Zudem versauern die Ozeane zunehmend, je mehr CO2 sie aufnehmen. Das Kohlendioxid reagiert mit dem Meerwasser zu Kohlensäure, der pH-Wert sinkt. Das ist vor allem für kalkbildende Organismen wie Korallen, Muscheln oder Schnecken ein Problem.

Meeresspiegelanstieg und Extremwetter

Erwärmen sich große Wasserkörper, wie die Meere, dann dehnen sie sich aus. Lange Zeit war die Wärmeausdehnung der dominierenden Faktor beim Meeresspiegelanstieg, erzählt Mojib Latif. Heute trägt das Schmelzen der großen Eisschilde in Grönland und der Antarktis den größeren Anteil am Meeresspiegelanstieg. „Wir rechnen damit, dass bis zum Ende des Jahrhunderts die Meeresspiegel etwa um einen Meter steigen werden“, sagt der Ozeanograph. Problematisch sei, dass der Anstieg langsam beginne und sich dann immer weiter beschleunige. Im Jahr 2300 könnte der Anstieg drei bis fünf Meter betragen, je nachdem wie gut es in den kommenden Jahrzehnten gelingt, die Treibhausgasemissionen zu reduzieren.

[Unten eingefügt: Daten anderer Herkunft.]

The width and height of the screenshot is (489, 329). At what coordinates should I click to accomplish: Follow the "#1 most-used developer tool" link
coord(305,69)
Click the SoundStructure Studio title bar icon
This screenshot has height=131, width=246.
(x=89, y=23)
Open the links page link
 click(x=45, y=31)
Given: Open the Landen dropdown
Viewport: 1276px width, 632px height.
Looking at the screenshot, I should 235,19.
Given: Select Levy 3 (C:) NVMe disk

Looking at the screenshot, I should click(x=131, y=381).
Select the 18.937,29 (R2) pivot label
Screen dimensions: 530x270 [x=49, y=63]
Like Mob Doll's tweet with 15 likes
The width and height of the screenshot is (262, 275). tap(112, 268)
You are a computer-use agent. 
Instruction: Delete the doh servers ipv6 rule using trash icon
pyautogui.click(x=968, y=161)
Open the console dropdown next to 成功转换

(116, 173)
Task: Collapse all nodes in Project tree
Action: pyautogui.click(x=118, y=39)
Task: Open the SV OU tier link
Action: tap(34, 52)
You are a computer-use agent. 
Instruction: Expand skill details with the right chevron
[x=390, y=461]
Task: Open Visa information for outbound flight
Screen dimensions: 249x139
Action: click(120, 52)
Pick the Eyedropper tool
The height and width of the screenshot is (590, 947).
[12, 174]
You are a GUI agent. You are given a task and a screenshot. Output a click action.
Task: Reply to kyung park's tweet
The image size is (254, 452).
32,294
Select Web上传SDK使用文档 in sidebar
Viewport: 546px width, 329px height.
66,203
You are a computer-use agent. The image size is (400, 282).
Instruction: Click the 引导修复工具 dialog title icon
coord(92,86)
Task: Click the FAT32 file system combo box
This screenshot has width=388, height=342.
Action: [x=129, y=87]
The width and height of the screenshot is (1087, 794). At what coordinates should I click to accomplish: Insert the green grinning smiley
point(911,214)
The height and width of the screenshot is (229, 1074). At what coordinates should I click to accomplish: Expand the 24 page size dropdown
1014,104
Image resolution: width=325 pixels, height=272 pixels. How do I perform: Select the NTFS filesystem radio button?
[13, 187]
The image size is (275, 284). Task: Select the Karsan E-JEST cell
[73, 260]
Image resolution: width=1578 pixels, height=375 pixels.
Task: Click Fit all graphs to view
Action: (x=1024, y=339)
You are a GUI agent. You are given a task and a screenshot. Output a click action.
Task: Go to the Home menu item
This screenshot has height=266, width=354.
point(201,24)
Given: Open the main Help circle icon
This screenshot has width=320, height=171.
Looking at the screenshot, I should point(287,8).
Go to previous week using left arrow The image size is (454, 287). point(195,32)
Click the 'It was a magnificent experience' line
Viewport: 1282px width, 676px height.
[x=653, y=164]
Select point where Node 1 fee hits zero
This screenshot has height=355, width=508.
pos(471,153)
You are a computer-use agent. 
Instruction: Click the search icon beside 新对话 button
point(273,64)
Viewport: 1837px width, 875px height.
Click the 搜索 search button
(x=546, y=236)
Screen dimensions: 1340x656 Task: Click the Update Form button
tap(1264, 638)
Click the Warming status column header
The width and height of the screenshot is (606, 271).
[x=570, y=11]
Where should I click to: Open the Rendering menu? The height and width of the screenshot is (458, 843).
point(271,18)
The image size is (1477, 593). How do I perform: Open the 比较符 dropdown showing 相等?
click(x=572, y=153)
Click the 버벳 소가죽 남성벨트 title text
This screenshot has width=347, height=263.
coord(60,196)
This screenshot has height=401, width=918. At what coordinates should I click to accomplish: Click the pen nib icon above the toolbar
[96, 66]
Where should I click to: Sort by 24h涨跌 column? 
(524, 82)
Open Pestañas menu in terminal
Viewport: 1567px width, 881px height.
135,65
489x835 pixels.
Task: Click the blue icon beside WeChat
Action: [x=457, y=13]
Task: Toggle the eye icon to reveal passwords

Bei wärmeren Ozeanen verdunstet auch mehr Wasser und gelangt als Wasserdampf in die Atmosphäre. Die Folge seien heftigere Unwetter, da mehr Wasser und mehr Energie im System sind. Starkniederschlagsereignisse und Überschwemmungen werden zum neuen Normal, meint der Forscher. Durch die globale Erwärmung würden sich gleichzeitig auch die globalen Windsysteme verändern. Die Folge sind mehr Dürrephasen in bestimmten Regionen, wie etwa dem Mittelmeerraum. „Insofern müssen wir uns an dieses Wechselspiel gewöhnen. Auf der einen Seite extreme Hitze, Dürre, Trockenheit und auf der anderen Seite dann immer wieder diese sintflutartigen Niederschläge.“ Besonders verhängnisvoll seien „compound effects“, wenn zum Beispiel Starkniederschläge auf Dürren folgen, wie es diesen Sommer in Griechenland oder Norditalien der Fall war.

Viele offene Fragen

Ozeane seien komplexe Systeme und ihre Entwicklung ließe sich derzeit noch nicht im Detail berechnen, räumt Mojib Latif ein. Noch sei unklar, wie sich die zunehmende Wärme auf die Tiefsee auswirkt. Ebenso sei die Entwicklung der Meeresströmungen schwer zu bewerten, weil es erst seit rund 20 Jahren Messungen gibt. Kurzfristige Schwankungen ließen sich daher noch schwer von langfristigen Entwicklungen unterscheiden.

„Insofern führen wir ein gewaltiges Experiment mit unserem Planeten durch“, sagt der Forscher. Ein Experiment, das man aufgrund der noch vorherrschenden Wissenslücken nicht zu weit treiben sollte. Vielmehr sei die Unkenntnis der beste Grund, die Treibhausgasemissionen global drastisch zu reduzieren.